In the end, Pnin is relieved of his post, and he disappears. And at this point, the author, Nabokov himself, suspends his game-playing, and the razor-sharp precision of his prose gives way, if only momentarily, to a vision of another world that, somewhere, may still exist:

Then the little sedan boldly swung past the front truck and, free at last, spurted up the shining road, which one could make out narrowing to a thread of gold in the soft mist where hill after hill made beauty of distance, and where there was simply no saying what miracle may happen.

No waspish wit here, no sneering. Just for a single moment, Nabokov has let down his defences, and has given us what is perhaps as close to a religious vision as is possible in a world in which no conscience or consciousness could be expected to subsist.

16 responses to this post.

  1. Posted by Mark L. Levinson on November 29, 2017 at 6:42 pm

    It could be fifty years since I read Pnin. I think that the reader’s sympathy for Pnin is all the greater because the reader feels like the source of spontaneous sympathy rather than responding to an explicit demand of sympathy on the narrator’s part. By the way, Wikipedia has a good article about the book.


  2. Very illuminating post – I loved ‘Pnin’ and you’ve helped some of rather fragmented thoughts I have about it crystallise a bit!


    • Thanks. I’m not sure my thoughts have entirely crystallised either: I think I need to let the work settle in my mind a bit longer. But even as it is, it seems an extraordinary achievement.


  3. The narrator is not Nabokov himself, but “Nabokov himself,” a parody of Nabokov himself, who is, for example, crueler than Nabokov himself. Pnin is right to flee the novel. It is his final triumph. And as we know from Pale Fire, he lands on his feet.

    Imagine how this work looked to the readers of the New Yorker, where it was serialized, chapter by chapter, but not labeled as a serial. Another adventure of Prof Pnin would just appear once in a while. I wonder how many readers figured out the complexity of the game, the depth of the achievement.

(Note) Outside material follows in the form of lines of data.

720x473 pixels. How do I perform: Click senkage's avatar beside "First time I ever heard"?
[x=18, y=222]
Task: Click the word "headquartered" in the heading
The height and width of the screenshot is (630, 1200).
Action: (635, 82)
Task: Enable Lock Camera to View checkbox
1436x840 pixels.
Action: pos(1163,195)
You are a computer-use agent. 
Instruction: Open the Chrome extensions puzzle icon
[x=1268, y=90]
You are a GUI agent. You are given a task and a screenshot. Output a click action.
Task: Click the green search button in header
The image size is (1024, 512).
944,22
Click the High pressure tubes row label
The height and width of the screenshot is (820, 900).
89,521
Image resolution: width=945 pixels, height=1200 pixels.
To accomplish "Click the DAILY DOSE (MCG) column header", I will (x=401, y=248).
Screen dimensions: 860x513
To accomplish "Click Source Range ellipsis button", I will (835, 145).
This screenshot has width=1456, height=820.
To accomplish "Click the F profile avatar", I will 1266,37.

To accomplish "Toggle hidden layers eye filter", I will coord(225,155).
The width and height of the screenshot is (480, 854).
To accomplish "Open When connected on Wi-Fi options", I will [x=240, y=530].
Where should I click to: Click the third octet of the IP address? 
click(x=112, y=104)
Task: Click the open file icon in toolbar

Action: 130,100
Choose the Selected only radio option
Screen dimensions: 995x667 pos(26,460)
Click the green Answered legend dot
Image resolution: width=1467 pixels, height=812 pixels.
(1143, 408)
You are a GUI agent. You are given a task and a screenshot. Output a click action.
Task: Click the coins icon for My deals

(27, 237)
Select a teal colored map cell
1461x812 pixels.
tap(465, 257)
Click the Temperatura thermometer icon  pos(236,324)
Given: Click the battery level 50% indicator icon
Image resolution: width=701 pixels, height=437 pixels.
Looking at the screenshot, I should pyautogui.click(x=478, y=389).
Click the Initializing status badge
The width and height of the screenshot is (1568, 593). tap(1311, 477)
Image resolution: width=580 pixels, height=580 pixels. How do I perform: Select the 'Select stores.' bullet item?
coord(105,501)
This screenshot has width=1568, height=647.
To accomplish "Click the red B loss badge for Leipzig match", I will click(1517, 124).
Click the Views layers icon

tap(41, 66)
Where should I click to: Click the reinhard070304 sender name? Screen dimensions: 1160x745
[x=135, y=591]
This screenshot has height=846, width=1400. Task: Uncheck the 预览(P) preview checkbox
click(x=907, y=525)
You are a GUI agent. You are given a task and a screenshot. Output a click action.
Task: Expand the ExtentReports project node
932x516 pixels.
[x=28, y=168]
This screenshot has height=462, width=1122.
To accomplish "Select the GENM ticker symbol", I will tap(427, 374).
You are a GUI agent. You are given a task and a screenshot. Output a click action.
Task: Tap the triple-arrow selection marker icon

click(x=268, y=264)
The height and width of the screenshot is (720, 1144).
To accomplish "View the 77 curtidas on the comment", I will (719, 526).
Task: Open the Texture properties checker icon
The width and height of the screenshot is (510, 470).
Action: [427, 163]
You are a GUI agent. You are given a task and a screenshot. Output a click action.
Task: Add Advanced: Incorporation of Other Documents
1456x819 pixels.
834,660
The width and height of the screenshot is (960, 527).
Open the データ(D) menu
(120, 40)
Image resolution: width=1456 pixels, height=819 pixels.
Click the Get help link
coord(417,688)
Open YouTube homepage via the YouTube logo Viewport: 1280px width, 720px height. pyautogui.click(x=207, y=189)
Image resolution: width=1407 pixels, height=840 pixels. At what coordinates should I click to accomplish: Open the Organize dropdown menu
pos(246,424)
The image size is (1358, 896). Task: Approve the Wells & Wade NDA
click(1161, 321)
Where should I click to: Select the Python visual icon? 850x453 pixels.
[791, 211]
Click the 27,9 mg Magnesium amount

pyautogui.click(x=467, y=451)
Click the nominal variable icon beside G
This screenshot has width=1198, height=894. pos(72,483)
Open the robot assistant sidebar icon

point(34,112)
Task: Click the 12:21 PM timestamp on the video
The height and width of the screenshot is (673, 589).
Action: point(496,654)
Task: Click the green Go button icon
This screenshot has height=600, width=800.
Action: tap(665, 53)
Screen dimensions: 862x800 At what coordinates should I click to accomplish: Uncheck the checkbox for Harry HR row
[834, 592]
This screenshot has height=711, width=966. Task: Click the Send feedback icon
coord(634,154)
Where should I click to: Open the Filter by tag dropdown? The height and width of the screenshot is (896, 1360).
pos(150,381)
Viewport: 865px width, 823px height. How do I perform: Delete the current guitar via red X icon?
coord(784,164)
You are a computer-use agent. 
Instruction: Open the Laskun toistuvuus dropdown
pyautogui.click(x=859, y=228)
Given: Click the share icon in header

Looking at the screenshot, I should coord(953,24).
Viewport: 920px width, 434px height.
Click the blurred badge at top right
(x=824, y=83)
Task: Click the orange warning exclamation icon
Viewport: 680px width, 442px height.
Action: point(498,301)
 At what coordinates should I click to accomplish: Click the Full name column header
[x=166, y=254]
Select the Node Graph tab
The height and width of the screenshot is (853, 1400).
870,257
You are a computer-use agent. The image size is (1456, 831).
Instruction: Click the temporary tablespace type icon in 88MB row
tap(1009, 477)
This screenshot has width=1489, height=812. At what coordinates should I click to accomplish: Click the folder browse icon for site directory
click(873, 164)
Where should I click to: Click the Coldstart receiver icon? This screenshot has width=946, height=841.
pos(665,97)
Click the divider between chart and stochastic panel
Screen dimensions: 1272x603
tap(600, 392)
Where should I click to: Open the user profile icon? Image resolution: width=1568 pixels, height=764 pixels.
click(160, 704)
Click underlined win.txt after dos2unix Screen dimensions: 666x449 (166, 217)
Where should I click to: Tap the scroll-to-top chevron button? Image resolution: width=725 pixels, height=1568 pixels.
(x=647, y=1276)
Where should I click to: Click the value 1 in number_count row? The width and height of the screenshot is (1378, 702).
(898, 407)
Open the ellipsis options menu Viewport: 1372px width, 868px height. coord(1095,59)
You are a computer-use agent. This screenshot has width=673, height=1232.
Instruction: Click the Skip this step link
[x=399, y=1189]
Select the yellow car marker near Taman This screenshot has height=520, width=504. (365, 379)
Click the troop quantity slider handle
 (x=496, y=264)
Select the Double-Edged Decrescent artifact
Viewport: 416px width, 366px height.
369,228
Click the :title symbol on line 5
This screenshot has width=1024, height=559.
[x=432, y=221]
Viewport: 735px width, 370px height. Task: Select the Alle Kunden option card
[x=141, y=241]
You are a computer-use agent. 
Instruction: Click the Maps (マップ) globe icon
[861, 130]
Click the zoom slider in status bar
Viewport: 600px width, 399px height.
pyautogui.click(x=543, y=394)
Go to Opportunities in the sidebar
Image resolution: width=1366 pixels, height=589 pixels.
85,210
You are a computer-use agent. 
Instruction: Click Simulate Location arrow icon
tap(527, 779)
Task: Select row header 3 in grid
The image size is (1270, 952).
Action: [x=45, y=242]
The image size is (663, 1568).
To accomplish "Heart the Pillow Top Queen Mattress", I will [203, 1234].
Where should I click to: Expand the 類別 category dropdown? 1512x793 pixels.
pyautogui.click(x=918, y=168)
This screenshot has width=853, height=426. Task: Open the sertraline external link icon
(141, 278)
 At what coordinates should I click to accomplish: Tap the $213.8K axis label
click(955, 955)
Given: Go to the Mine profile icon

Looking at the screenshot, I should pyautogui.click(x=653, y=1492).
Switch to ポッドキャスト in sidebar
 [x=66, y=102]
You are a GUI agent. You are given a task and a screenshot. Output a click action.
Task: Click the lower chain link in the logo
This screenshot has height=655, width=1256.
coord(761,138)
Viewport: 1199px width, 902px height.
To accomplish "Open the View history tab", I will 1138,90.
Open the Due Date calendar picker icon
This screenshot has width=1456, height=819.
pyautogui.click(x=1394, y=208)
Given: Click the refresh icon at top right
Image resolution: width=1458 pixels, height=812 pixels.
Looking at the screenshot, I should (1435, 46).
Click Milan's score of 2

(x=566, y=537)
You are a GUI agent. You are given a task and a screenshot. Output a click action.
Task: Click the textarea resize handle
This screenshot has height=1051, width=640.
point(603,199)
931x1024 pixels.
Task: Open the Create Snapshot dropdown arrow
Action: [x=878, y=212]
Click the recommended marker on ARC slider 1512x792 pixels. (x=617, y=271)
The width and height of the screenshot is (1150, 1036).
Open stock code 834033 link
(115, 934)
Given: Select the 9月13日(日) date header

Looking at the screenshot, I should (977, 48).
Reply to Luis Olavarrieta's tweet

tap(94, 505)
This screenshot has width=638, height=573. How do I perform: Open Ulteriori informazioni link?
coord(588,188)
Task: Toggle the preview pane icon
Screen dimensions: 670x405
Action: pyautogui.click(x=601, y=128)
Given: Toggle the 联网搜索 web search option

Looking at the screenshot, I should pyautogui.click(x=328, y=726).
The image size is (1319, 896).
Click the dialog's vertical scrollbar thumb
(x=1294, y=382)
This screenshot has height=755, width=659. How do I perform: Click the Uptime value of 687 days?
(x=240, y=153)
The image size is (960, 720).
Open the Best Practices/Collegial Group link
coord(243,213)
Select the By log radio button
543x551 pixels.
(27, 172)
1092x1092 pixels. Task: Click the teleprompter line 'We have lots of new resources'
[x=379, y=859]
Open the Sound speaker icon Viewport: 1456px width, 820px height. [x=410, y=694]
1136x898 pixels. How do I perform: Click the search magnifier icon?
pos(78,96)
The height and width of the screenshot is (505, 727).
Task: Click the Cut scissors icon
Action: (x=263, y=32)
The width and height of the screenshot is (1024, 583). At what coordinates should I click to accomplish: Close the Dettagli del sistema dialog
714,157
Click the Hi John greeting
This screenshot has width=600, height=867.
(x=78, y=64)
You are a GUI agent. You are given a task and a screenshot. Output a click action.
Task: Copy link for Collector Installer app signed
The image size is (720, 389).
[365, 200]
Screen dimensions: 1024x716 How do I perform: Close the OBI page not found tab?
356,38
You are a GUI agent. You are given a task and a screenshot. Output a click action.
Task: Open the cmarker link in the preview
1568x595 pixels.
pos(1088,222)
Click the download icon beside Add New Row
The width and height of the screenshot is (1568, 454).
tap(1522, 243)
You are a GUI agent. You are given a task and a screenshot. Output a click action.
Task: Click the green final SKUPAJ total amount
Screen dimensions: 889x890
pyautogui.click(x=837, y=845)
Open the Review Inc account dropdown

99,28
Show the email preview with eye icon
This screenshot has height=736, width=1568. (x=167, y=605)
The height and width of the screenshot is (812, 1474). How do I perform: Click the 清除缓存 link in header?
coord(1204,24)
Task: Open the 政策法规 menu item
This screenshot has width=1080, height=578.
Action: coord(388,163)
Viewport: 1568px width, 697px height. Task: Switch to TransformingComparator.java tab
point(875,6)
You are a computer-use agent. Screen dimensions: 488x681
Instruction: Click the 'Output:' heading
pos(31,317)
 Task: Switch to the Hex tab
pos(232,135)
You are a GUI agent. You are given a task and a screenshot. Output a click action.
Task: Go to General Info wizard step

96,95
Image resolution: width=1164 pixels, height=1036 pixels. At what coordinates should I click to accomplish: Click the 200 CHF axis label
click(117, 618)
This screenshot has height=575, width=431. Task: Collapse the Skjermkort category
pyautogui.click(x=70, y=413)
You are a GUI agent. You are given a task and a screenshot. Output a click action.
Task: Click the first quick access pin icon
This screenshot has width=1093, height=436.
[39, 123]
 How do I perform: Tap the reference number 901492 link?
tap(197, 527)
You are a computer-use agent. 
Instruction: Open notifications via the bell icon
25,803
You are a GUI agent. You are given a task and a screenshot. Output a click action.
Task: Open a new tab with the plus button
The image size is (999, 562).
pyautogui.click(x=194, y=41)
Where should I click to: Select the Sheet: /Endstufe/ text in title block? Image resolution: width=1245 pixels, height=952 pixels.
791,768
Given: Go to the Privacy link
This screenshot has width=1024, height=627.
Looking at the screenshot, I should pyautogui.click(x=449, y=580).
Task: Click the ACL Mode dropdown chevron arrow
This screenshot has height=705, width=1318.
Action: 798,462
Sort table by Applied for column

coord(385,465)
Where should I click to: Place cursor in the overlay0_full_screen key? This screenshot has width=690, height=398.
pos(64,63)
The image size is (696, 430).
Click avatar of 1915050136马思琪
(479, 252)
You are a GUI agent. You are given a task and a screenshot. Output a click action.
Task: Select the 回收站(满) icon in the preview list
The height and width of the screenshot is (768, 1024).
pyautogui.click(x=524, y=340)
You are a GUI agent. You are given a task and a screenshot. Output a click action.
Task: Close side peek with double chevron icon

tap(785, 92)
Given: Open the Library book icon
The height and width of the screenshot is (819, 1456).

    • “The narrator is not Nabokov himself, but “Nabokov himself,” a parody of Nabokov himself, who is, for example, crueler than Nabokov himself.’

      Yes, that is indeed a good distinction. I wish I’d thought of saying that.

      I still wonder to what extent the depth of the achievement is recognised. I’ve heard it described merely as a “campus novel”. Well, I suppose it is. In the same way that “Hamlet” is a ghost story.


    • Posted by Janet on November 29, 2017 at 10:50 pm

      Well, this was timely. I have a stack of to-read nexts, among which is Pale Fire. I have been meaning to read both Pnin and Pale Fire and picked up Pale Fire at a used book sale not knowing they are related novels. I am saved. I will remove Pale Fire from the end of year candidate short list and go get Pnin. 2018 may be the year of Russian novels.

      Thanks for this lovely reflection on the novel and its trickster author.


      • I don’t know why, but I have not read much Nabokov. The inevitable Lolita, and his lectures on literature – and that’s about it. (And now Pnin, of course.) I am not sure why, as he is clearly a very great writer. I shall certainly try to read more, but sadly, the pace of my reading, never very spectacular in the first place, has slowed down even further of late!

  4. I loved this novel and have read it twice, whereas I started Lolita twice and couldn’t get past page 10 either time. Pnim is the man who can’t fit in. At first, it seems because he is an immigrant in a strange culture. We see this when is stays with the other Russians in the summer. But Pnim’s disquiet in the world is deeper than his migration as we gradually come to understand. Nabokov’s “cruel” narrator is a stand in for the world which does not appreciate Pnim.


  5. Posted by Mark on November 29, 2017 at 10:35 pm

    One of the best novels of the twentieth century in my view. It’s worth noting that in a later Nabokov masterpiece, Pale Fire, Pnin is glimpsed again, installed happily in a suitable academic post.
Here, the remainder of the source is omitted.